The Rugby Paper

Sevens switch has Celia dreaming big

- By ADAM ELLIS

CELIA Quansah is determined to realise her lifelong Olympics dream next summer after her lightning strike to the top of England Sevens.

Quansah, 24, was the team’s top try scorer after the first three rounds of the World Series before a knee injury in Cape Town in December put her hopes of making the Tokyo Games in doubt.

Despite missing the next two events in January, Quansah was still named in the provisiona­l Team GB squad.

“It was a bit of a relief as I hadn’t been able to go to Hamilton and Sydney,” Quansah, below, told TRP. “The knee was pretty bad but I was told it wouldn’t need surgery, which was good news as I was looking forward to the Olympics!”

With the Games delayed until 2021 due to the pandemic, Quansah must wait a little longer to grace the Olympics, something she has worked towards longer than most rugby players as a promising heptathlet­e at Loughborou­gh University.

“The Olympics has been my dream my whole life. I hadn’t envisaged it as being a rugby player because I had excelled as a heptathlet­e and competed for England,” Quansah said. “That is what I thought my career was going to be for my life and that made me always want to go the Olympics.

“James Bailey (England Sevens coach) took a massive leap of faith in me and helped me transition over into rugby.

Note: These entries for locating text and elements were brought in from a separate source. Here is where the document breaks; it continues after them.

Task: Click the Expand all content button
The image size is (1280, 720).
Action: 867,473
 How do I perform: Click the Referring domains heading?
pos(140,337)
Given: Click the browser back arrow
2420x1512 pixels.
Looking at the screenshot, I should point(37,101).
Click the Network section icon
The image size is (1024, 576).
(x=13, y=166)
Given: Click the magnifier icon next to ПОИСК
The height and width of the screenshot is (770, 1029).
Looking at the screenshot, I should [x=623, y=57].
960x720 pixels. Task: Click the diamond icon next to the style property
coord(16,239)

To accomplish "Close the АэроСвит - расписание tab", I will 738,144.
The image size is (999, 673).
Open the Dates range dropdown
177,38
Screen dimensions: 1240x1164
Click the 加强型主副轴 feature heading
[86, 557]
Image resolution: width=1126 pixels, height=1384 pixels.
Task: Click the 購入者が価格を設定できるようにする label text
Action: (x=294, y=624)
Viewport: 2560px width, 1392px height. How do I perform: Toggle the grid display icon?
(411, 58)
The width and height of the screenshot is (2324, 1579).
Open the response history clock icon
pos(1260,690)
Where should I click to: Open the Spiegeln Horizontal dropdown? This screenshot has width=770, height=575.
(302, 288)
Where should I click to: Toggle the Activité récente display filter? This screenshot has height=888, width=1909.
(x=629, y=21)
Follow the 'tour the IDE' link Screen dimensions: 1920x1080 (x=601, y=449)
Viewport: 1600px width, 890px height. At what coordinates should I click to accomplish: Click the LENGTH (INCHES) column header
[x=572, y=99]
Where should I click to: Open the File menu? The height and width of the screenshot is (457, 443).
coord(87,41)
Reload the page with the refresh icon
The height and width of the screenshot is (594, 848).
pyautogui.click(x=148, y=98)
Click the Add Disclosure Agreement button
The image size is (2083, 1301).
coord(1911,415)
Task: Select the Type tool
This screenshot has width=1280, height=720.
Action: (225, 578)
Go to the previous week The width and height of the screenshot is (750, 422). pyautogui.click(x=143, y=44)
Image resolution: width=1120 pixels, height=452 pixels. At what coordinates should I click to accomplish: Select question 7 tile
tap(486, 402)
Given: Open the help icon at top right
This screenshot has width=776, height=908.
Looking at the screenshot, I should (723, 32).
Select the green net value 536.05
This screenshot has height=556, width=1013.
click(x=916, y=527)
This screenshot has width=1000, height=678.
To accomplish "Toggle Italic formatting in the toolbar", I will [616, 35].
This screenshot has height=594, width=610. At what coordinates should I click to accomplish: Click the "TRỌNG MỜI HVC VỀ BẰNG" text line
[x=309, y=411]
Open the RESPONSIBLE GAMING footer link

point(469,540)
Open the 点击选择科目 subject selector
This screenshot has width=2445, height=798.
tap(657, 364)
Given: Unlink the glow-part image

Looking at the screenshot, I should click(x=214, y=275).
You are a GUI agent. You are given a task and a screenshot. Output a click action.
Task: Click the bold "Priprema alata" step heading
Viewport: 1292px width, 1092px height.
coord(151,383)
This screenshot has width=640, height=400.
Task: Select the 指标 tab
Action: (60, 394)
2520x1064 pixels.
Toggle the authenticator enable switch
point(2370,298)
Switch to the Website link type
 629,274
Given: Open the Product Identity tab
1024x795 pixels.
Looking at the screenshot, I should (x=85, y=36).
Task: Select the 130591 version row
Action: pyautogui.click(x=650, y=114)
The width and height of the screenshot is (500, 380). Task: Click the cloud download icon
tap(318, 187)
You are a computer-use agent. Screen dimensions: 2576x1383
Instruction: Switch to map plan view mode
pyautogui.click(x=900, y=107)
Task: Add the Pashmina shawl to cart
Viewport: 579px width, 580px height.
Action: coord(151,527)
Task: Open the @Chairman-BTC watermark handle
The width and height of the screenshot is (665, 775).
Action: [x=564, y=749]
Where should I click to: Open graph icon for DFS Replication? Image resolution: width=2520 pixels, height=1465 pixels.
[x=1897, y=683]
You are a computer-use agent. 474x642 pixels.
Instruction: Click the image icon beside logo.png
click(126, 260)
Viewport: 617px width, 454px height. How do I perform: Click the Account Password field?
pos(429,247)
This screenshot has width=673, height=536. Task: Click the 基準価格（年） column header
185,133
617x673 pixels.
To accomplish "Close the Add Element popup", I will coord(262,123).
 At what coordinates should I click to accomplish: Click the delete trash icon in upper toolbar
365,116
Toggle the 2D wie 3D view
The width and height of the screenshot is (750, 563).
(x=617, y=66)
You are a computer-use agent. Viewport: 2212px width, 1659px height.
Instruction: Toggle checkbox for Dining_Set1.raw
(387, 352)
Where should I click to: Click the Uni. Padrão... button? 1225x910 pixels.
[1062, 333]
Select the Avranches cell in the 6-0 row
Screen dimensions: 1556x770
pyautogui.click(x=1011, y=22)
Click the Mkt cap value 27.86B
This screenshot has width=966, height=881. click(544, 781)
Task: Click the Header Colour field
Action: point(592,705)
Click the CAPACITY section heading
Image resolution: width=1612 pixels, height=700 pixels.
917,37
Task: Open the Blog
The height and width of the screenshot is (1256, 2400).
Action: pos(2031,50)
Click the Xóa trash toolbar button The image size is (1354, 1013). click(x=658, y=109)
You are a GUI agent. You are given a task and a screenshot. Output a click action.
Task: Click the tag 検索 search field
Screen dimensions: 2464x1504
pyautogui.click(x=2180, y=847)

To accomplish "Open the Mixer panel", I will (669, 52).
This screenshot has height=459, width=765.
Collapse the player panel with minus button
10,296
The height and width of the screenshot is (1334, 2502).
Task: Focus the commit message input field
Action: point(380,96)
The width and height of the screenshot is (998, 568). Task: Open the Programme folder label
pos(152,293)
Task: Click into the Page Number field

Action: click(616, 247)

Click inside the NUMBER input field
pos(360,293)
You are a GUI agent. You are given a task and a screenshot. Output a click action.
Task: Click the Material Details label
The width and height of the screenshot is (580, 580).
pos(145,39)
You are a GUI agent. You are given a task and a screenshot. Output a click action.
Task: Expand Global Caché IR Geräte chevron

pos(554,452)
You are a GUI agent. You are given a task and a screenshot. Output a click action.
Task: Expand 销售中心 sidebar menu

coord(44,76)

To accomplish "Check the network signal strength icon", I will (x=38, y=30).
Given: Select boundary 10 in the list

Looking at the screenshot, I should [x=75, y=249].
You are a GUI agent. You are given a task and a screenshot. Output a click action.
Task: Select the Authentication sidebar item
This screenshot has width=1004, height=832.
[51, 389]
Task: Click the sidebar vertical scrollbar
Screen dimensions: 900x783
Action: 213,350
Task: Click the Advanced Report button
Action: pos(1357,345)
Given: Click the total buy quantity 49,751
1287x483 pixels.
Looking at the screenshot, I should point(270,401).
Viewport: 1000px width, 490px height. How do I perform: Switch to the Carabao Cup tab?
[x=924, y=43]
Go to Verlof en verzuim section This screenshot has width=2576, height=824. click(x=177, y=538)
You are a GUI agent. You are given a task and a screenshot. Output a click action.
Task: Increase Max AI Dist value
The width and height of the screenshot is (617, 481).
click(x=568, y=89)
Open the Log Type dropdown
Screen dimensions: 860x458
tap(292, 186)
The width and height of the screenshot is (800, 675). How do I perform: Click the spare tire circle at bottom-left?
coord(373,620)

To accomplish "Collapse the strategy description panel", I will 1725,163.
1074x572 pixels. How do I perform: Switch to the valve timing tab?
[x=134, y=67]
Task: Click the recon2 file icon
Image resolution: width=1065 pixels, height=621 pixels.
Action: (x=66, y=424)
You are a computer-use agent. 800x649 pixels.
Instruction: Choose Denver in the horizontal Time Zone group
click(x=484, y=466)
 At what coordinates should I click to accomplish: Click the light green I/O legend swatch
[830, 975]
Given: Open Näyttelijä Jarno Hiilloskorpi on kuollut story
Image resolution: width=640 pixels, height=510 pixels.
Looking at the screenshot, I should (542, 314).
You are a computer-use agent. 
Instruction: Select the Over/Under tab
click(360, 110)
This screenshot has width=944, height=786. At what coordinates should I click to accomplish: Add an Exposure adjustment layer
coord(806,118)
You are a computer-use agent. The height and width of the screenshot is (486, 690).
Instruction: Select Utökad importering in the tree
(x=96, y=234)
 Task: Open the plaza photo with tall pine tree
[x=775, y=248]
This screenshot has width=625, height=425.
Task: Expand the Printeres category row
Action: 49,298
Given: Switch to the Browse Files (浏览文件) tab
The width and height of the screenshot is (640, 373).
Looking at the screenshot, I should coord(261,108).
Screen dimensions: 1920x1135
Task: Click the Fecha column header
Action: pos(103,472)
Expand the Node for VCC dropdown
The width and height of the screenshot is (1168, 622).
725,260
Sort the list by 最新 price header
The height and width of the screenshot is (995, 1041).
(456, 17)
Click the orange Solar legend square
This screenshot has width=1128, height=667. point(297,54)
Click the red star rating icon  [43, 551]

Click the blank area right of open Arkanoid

“I am so grateful to him because it has worked out amazingly.” Quansah has carved out a significan­t role within the England team, having begun the switch to rugby at Loughborou­gh where she played BUCS and was named in the Lightning squad for the inaugural Premier 15s season just six months after her first game in 2017.

The chance to be a globetrott­er in Sevens came 12 months later.

“I love working with the team and being in that environmen­t and it makes me have a little disbelief that I didn’t transition to rugby sooner from athletics,” she added.

“I loved athletics and made some lifelong friends, but the whole training side of it all being on an individual basis wasn’t something I missed.

“You are in a training group with people, yet they are your competitio­n at the end of the day.

“People may be happy for you if you performed well but I never thought it was that genuine; they want to beat me and I want to beat them.”